Training loops · AI / ML · Code with Animation

What is a training loop?

The training loop is the cycle that teaches a network: feed a batch forward, compute the loss, backpropagate the gradients, and update the weights — repeated over the dataset for many epochs. Around it sits validation, checkpointing, and the monitoring that tells you whether it is working.

Why it matters

Everything in deep learning happens inside this loop, and most training problems show up here: a loss that will not drop, that explodes, or that overfits. Understanding each part — and watching the right signals — is what lets you train models that actually converge instead of staring at a flat loss curve.

What to learn

The epoch and batch structure
Forward pass, loss, backward, optimizer step
Learning rate and its outsized effect
Train versus validation loss curves
Checkpointing the best model
Learning rate schedules
Reading the loss curve to diagnose problems

Common pitfall

Not watching validation loss while training.
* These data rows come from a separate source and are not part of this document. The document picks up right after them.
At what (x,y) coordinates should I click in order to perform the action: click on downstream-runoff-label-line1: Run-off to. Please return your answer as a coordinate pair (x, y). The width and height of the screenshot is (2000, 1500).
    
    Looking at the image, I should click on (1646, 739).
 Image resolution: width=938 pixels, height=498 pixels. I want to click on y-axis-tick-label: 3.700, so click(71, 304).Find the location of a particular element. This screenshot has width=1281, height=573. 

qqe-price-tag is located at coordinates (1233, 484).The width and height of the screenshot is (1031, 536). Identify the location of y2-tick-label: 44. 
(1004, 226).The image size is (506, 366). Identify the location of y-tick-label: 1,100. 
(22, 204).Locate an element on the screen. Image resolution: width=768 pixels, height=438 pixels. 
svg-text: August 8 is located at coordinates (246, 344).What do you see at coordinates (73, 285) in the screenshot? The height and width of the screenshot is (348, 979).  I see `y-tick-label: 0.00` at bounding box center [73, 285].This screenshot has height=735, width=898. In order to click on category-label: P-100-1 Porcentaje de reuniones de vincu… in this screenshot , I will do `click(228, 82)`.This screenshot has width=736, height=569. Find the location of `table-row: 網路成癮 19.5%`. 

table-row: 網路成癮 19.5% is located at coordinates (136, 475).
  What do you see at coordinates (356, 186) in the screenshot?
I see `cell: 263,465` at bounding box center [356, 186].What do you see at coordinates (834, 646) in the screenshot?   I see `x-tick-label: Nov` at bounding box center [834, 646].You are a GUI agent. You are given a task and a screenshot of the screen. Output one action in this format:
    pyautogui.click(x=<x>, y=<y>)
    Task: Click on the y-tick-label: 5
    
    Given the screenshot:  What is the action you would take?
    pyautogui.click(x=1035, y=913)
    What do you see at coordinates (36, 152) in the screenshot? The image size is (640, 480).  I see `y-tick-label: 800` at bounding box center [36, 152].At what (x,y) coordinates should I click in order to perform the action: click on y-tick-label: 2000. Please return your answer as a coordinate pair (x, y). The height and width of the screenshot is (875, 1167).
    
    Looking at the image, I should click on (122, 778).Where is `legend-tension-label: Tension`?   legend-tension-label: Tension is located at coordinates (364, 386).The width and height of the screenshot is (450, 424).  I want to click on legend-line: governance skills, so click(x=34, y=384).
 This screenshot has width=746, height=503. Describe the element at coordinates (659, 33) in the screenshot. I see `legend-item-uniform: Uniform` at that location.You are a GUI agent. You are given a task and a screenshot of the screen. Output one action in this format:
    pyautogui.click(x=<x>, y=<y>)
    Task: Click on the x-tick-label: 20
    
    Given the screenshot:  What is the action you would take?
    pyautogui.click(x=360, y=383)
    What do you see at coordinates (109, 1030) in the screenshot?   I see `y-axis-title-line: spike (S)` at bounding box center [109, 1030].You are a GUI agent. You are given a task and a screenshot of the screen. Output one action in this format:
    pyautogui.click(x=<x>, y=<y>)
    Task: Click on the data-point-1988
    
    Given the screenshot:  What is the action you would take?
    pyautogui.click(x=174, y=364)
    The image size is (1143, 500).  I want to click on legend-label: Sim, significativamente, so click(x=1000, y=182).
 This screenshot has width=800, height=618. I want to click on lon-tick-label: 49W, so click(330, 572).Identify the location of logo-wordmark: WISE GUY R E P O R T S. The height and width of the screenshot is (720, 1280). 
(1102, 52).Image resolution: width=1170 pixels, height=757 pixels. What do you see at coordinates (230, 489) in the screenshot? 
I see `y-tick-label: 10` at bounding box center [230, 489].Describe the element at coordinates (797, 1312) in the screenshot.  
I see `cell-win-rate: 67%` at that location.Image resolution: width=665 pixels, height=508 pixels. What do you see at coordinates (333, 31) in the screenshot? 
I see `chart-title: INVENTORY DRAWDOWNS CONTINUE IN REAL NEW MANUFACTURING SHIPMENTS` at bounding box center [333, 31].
Training loss can keep dropping while the model overfits and validation loss climbs — but you only see that if you measure it. Track both curves every epoch, and stop or checkpoint when validation loss stops improving, not when training loss does.

Resources

Primary (free):

PyTorch — Optimization loop · docs
Andrej Karpathy — Recipe for training neural nets · article
Google — Reducing loss · docs

Practice

Write a full training loop for a small model: iterate epochs and batches, compute and log both training and validation loss each epoch, and checkpoint the best validation model. Plot the two loss curves. Done when you can read the curves and say whether the model is underfitting, overfitting, or training well.

Outcomes

Write a complete epoch-and-batch training loop.
Tune the learning rate and use a schedule.
Track training and validation loss together.
Diagnose training problems from the loss curves.